■ PROBLEM TO SOLVE ■
Among the entries below, count the lines holding the string "Like". Respond with the number alone.

■ ENTRIES SHOWN ■
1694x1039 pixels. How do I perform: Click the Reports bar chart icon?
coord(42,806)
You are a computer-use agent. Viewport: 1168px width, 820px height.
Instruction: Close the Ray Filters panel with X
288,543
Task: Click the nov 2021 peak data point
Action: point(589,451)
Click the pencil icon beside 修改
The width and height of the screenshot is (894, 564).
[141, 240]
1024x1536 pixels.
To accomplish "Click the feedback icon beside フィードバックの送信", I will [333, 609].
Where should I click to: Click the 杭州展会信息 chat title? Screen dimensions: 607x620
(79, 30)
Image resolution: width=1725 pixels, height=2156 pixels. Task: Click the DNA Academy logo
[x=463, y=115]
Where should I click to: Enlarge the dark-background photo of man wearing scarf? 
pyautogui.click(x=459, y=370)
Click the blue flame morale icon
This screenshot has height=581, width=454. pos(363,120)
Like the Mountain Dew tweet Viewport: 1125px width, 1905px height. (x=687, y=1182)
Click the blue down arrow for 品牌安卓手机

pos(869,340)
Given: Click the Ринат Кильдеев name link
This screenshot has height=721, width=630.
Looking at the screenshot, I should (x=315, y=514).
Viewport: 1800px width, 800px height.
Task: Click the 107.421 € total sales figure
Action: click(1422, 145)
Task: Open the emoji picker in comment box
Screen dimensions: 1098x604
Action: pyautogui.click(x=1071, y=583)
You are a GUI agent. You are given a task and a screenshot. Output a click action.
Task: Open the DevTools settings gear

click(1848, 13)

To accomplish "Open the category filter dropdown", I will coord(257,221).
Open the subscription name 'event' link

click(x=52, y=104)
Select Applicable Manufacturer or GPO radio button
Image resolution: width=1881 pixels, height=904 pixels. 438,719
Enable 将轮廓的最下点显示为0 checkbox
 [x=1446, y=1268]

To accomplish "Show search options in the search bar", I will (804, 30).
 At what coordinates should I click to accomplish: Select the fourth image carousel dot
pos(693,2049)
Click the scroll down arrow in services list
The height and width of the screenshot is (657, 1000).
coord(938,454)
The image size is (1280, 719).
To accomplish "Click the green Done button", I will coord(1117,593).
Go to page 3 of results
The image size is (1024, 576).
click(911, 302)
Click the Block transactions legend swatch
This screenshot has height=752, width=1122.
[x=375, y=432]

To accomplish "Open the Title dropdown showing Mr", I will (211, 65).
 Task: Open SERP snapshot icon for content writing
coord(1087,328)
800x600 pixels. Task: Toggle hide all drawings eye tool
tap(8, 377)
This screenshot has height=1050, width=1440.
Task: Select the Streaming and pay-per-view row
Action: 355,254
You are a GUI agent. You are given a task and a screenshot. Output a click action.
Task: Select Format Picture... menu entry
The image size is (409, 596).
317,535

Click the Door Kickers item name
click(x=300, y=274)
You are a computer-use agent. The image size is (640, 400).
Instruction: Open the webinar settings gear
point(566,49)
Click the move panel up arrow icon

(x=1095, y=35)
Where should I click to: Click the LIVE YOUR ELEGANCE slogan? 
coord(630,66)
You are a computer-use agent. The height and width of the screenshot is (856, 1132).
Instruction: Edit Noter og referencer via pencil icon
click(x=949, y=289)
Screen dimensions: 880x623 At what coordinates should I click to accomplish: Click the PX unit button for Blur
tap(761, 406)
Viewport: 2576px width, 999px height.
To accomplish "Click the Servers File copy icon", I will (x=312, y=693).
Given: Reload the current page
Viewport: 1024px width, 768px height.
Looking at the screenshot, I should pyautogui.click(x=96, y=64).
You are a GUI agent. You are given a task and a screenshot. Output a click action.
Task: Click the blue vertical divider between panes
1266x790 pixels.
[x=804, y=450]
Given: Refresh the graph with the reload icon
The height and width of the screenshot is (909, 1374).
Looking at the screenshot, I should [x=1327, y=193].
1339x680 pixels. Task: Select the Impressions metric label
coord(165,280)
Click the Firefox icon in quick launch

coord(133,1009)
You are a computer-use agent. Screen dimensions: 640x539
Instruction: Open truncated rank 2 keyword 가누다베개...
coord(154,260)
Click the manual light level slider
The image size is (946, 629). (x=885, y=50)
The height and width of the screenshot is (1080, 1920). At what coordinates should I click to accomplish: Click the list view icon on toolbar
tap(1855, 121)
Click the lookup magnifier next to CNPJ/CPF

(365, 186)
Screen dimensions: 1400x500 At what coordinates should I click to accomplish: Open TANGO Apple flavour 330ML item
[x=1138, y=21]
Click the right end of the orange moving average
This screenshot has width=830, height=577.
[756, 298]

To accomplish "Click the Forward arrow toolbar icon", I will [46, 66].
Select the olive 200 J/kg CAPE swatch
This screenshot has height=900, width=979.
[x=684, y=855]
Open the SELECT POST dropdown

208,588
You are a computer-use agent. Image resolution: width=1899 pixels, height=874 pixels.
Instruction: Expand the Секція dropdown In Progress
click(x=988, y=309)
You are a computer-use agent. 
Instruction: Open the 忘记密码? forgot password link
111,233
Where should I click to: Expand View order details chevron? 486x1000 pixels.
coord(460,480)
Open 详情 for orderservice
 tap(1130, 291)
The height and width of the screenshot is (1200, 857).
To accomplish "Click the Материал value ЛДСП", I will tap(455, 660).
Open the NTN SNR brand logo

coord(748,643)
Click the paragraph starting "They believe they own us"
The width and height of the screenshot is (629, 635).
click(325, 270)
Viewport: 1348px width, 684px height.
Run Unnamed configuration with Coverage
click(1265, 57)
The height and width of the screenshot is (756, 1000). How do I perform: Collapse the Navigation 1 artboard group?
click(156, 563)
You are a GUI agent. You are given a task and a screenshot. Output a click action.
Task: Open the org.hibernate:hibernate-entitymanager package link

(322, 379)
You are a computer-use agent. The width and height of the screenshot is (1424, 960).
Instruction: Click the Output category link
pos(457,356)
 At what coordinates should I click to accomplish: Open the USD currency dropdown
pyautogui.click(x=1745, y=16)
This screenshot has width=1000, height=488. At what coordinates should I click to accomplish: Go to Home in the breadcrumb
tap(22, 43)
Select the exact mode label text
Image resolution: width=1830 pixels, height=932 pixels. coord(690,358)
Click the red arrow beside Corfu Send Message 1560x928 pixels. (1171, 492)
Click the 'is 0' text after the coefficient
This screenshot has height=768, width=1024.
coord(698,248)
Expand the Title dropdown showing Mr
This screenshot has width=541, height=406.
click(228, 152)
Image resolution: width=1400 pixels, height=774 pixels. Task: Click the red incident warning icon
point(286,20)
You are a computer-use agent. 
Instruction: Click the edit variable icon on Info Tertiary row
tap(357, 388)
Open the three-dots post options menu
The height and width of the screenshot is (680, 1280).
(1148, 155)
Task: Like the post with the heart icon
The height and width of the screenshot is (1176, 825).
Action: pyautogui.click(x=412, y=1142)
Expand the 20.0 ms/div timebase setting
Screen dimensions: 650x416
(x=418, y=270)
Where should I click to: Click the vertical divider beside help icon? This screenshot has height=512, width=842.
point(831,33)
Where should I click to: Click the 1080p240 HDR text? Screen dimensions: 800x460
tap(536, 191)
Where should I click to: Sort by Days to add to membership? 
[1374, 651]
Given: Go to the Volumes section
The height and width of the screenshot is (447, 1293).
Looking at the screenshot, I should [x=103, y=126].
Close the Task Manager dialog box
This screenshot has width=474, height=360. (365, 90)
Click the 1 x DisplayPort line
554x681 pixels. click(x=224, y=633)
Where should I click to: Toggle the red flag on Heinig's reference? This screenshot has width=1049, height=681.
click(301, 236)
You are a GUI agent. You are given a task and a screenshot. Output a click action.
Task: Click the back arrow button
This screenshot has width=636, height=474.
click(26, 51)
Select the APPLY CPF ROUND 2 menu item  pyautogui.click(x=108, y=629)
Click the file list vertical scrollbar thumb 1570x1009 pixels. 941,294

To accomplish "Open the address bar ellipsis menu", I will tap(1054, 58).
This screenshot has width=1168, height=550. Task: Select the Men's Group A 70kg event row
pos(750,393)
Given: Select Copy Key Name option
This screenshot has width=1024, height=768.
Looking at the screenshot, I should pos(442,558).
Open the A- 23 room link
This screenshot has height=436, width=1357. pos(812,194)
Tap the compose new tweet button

■ EXERCISE ANSWER ■
2